We are looking forward to any feedback! Feel free to open issues.
Adding my two cents. In our development process, workspaces always contain related projects, typically dependencies. Therefore the "single clangd per workspace" is probably the better option for us. There are still issues with this approach as well. For example, it would be nice if there was a way to have a per-project configuration where to find compile_commands.json, and then somehow aggregate those and pass them to the single per-workspace clangd instance.
For many C/C++ based Editors it is a common practice to work on several projects within the same workspace simultaneously (e.g. Eclipse CDT). Unfortunately this usecase is currently not well supported when using (vscode-)clangd.
Clangd has no explicit support for mulit-root workspaces. It is possible to provide baseline multi-project support by setting up project-specific compilation databases, since clangd searches and uses the individual compile_commands.json file in the source directory path to determine the CBD. However, this approach has several drawbacks: Indexing problems occurs when functions with same signature has been defined in separate projects (see this Issue #38) The indexing problems also result in incorrect/unexpected results when using LSP features like
go to definition
Determining the CDB for external header files comes into troubles when there are several project roots. (see discussion in this Issue #907)

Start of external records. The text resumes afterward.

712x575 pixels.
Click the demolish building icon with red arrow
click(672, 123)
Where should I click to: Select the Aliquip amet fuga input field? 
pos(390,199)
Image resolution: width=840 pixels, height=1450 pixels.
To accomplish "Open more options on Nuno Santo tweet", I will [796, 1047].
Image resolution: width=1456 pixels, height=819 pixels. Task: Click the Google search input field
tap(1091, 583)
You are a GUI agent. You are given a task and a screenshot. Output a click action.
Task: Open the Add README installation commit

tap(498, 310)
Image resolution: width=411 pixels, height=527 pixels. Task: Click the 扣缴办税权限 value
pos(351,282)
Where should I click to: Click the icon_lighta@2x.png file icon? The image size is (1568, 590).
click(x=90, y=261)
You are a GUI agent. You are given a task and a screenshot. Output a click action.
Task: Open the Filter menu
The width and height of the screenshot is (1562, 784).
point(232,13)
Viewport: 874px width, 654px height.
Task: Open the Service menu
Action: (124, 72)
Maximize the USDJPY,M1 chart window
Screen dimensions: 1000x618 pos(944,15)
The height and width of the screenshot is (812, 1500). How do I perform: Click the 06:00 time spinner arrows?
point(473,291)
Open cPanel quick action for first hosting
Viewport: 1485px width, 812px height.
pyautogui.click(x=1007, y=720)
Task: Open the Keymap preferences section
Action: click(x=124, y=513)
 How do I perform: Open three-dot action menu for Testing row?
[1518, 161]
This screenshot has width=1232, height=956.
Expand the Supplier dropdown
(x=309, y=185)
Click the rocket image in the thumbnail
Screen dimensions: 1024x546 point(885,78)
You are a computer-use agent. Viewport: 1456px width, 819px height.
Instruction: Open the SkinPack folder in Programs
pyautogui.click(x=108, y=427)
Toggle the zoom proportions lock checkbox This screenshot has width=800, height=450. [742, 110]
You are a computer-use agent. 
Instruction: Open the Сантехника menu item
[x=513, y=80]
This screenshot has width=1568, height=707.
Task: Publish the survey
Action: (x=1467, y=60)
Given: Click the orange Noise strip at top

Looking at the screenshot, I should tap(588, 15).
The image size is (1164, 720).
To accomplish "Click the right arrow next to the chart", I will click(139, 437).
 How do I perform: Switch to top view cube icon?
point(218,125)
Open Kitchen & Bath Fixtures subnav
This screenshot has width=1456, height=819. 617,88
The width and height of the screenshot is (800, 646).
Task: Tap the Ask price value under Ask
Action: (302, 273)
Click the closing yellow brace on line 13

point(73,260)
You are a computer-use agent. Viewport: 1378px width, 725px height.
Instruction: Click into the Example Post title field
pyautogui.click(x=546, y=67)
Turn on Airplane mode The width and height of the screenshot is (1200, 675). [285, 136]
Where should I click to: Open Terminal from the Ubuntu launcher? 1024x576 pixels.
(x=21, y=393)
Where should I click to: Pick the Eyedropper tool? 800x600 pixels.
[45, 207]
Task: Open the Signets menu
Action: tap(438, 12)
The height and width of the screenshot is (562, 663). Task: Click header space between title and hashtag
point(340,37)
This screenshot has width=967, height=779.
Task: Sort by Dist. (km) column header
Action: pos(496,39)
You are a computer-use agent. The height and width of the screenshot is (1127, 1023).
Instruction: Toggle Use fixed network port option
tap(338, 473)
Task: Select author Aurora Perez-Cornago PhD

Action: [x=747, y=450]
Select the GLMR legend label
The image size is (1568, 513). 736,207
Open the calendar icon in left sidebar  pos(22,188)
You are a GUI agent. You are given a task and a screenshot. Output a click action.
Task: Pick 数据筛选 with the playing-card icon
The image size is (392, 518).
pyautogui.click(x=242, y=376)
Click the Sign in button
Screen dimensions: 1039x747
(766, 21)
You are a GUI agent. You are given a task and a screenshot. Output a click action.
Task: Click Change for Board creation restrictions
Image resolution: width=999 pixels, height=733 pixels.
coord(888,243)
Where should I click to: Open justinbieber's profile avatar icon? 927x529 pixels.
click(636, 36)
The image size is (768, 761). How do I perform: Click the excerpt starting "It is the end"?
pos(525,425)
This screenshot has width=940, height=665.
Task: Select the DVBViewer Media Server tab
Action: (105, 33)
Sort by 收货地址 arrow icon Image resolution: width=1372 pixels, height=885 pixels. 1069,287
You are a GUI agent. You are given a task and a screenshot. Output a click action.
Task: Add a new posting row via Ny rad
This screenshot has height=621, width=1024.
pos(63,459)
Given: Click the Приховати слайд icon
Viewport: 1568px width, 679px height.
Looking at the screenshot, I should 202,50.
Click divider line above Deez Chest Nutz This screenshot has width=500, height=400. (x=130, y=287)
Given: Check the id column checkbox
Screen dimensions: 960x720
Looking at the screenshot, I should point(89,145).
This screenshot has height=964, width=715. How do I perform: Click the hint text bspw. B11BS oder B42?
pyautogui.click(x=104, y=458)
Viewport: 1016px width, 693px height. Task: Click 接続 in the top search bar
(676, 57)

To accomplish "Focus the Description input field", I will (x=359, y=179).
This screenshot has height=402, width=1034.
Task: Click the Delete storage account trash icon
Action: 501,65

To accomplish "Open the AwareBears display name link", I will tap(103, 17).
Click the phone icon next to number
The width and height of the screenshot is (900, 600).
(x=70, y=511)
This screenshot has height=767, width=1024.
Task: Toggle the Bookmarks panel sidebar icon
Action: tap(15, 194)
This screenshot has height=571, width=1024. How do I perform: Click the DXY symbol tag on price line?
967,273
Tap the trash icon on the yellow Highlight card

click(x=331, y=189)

In addition, this approach causes issues with functions that should be scoped to a specific project like “finding all references” or “Renaming” (see also this issue)
Other parties like the cdt-lsp team also have encountered similar problems.
We worked on a proof of concept implementation that solves the issues mentioned above by extending vscode-clangd to support multiple clangd servers within the same workspace: For each project we start a dedicated clangd server and map all files that can be matched to a specific project to its respective clangd server instance. This ensures that files within a project are correctly scoped within the boundaries of a single project, resolving all issues mentioned above. In addition, we track the currently active project. Tracking the currently active project (or rather its clangd server) ensures that extensions that want to communicate with the clangd server without a specific file context (e.g. the memory usage view) still work as expected. The active project can either be set manually by the user, or can be tracked automatically based on the last active file editor.
This multi-project feature is completely opt–in and can be activated via VS Code preferences. The default project resolution strategy is to map each workspace folder to one project. An extension mechanism is provided to support more complex project resolution strategies.
While this approach solves the issues mentioned above it also comes with additional challenges in regards to resource management. To mitigate the resource consumptionclangd server instances are spun up dynamically and disposed once they are no longer needed (i.e. there is no longer an open editor that needs that specific clangd server instance). If a lot of code is shared between projects, though, the overall memory footprint might become larger as each server maintains its own index of these shared source files. But this is a compromise we believe is worth taking in multi-project scenarios. Moreover, there are options to mitigate this issue e.g. by using external indexes for shared library code.
For our usecases this solution works really well and offers a more complete and correct multi-project support than what can currently be achieved with vscode-clangd.
In our opinion this is a feature that could be interesting for other parties of the clangd community as well. We are happy to contribute our implementation back to the vscode-clangd project. Therefore, we would like to get your feedback whether you’d be interested in this feature! Due to the opt-in approach it could be integrated into the main vscode-clangd project without affecting the current behavior.
Please let us know what you think! Your perspective on having this feature integrated in the main vscode-clangd project or any other thoughts on this approach is highly appreciated!